PROVIDED DATA
*** Begin section ***
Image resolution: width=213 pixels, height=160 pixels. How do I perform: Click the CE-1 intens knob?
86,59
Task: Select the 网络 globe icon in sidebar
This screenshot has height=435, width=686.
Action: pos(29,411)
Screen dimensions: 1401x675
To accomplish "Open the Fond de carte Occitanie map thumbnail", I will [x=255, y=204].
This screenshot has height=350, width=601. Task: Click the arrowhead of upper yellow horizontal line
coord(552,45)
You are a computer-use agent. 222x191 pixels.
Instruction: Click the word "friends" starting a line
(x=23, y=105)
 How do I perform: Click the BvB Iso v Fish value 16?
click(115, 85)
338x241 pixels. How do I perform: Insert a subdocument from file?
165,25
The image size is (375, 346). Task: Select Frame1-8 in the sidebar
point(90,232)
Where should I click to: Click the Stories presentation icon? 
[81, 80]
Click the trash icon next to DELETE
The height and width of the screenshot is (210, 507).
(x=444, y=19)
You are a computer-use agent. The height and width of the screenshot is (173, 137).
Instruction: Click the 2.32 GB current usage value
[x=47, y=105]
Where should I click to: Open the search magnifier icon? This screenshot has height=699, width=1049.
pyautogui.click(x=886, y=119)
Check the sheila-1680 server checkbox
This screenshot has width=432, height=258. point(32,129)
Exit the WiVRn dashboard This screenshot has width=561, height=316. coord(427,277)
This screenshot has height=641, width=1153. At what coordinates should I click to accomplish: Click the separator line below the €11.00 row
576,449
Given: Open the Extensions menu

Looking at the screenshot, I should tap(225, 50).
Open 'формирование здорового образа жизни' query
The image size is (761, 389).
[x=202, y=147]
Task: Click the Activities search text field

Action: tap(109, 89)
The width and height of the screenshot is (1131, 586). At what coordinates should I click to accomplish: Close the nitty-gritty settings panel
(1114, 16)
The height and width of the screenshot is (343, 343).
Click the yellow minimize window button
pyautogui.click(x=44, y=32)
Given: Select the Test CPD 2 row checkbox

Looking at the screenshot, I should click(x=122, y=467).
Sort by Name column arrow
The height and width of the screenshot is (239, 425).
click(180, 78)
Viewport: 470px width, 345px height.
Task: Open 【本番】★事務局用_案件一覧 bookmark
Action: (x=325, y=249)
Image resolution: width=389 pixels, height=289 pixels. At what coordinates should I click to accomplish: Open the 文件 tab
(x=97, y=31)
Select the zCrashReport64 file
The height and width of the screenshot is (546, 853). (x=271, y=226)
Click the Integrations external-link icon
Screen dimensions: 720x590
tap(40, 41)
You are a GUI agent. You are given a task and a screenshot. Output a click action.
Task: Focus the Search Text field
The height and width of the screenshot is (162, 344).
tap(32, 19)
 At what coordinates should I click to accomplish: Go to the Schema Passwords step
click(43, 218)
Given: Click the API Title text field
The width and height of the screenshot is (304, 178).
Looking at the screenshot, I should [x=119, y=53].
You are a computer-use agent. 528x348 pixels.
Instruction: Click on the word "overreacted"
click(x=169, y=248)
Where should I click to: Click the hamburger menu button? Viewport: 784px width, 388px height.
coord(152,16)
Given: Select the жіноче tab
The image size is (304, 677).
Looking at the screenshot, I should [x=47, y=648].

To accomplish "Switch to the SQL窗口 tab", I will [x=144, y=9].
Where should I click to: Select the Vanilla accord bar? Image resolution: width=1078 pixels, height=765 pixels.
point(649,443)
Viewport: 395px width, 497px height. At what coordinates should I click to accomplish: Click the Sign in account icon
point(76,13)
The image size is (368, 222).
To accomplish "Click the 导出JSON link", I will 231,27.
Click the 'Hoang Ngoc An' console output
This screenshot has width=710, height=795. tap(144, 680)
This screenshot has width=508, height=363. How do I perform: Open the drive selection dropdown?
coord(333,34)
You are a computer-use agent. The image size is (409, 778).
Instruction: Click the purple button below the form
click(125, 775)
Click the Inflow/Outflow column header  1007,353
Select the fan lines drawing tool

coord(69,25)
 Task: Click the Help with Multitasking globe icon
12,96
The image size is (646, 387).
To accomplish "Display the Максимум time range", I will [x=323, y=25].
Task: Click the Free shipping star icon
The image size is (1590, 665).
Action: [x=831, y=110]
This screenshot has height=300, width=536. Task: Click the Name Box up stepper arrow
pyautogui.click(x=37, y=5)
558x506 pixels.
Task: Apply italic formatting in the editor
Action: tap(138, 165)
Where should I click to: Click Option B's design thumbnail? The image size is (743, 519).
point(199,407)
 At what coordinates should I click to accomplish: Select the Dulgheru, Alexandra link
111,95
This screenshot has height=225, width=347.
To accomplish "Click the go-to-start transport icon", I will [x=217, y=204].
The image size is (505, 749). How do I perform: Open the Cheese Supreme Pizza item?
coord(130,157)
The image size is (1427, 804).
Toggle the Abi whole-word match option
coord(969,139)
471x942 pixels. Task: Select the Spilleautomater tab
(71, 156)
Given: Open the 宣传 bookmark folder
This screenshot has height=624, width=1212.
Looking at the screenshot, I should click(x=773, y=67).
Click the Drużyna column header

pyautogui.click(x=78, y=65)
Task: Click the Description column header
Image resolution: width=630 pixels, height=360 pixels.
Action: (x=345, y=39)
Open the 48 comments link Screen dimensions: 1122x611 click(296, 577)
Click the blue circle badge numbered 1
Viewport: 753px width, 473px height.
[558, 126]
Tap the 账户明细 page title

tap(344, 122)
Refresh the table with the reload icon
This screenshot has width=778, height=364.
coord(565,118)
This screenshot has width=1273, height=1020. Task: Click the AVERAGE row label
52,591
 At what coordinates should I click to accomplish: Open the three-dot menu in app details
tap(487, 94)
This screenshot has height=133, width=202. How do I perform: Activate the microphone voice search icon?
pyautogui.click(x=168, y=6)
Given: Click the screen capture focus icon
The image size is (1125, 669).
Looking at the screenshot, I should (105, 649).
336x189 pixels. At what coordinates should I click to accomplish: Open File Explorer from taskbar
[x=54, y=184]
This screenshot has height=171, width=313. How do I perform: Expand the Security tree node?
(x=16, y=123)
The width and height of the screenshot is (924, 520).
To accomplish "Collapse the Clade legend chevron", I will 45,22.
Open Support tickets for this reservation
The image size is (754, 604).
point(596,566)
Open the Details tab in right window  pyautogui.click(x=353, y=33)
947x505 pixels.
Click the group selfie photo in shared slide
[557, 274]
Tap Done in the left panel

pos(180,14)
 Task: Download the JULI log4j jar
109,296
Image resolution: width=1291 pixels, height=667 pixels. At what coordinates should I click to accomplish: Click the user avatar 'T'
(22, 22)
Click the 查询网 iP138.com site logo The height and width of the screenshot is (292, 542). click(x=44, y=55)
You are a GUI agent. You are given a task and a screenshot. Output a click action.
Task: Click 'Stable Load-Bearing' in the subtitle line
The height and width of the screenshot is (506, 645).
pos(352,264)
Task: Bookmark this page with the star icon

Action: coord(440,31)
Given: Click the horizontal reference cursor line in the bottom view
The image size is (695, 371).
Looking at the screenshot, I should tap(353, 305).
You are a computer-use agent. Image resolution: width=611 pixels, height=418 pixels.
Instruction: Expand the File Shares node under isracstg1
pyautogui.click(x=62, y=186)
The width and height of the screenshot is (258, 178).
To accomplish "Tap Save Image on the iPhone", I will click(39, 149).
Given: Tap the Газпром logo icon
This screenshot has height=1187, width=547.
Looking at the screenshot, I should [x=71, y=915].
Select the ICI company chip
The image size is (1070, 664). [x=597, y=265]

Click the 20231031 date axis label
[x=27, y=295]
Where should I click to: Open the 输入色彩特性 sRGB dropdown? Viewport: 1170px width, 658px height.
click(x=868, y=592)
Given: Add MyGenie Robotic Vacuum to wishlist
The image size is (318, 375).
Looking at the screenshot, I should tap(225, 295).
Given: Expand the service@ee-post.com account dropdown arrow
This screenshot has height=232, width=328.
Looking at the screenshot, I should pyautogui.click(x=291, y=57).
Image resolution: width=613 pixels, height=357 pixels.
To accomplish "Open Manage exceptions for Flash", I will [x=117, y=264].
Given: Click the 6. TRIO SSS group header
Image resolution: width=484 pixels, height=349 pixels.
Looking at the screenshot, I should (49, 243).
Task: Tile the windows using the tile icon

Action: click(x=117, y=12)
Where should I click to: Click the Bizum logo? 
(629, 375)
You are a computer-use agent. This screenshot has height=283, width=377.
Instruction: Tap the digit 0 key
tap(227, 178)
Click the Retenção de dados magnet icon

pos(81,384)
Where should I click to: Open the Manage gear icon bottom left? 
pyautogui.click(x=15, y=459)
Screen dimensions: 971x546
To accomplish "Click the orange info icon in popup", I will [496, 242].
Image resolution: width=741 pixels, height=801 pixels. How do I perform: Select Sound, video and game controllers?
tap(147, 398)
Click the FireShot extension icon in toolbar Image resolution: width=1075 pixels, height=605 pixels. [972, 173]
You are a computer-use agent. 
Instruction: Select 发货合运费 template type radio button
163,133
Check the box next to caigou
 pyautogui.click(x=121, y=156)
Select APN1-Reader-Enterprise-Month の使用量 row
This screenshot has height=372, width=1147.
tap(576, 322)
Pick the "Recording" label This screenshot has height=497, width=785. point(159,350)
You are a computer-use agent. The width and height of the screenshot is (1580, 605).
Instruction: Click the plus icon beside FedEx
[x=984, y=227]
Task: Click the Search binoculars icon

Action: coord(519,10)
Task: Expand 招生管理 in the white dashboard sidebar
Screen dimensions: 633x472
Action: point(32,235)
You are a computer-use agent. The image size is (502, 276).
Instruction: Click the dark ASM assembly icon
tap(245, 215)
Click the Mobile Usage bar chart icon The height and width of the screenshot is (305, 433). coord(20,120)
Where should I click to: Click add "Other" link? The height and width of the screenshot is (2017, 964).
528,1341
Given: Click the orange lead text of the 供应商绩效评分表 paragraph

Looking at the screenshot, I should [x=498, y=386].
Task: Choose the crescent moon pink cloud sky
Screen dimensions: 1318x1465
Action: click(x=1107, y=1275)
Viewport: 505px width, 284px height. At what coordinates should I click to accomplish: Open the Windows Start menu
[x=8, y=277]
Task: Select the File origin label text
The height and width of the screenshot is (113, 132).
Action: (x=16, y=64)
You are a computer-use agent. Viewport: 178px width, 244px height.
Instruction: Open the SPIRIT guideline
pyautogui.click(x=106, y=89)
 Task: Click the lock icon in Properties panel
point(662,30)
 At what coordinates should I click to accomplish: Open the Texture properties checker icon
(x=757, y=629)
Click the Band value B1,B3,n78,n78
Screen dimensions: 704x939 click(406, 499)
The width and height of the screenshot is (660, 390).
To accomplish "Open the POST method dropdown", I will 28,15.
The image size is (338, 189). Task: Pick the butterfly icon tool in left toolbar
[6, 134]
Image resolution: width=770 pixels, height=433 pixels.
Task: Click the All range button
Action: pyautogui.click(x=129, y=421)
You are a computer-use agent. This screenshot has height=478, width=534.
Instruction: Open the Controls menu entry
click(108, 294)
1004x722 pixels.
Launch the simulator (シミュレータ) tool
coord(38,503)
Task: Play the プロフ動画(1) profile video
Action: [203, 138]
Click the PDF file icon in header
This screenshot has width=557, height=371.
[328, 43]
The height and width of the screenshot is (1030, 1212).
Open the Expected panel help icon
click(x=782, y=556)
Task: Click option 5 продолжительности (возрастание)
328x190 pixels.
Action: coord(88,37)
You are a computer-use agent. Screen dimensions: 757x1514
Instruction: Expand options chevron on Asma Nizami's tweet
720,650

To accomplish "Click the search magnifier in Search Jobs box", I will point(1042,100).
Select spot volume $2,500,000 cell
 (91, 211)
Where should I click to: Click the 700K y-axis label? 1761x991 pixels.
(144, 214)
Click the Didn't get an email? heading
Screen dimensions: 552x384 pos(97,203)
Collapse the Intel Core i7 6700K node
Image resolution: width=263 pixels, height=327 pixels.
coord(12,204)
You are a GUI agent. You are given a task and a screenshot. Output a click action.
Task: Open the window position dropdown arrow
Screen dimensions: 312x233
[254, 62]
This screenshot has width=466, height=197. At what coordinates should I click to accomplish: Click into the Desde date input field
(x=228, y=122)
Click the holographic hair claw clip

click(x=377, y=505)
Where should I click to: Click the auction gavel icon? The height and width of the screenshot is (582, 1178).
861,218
*** End section ***
TASK DESCRIPTION
Of all the lines in the records, how many have the word "computer"? Write only the number.

EXERCISE OUTPUT
12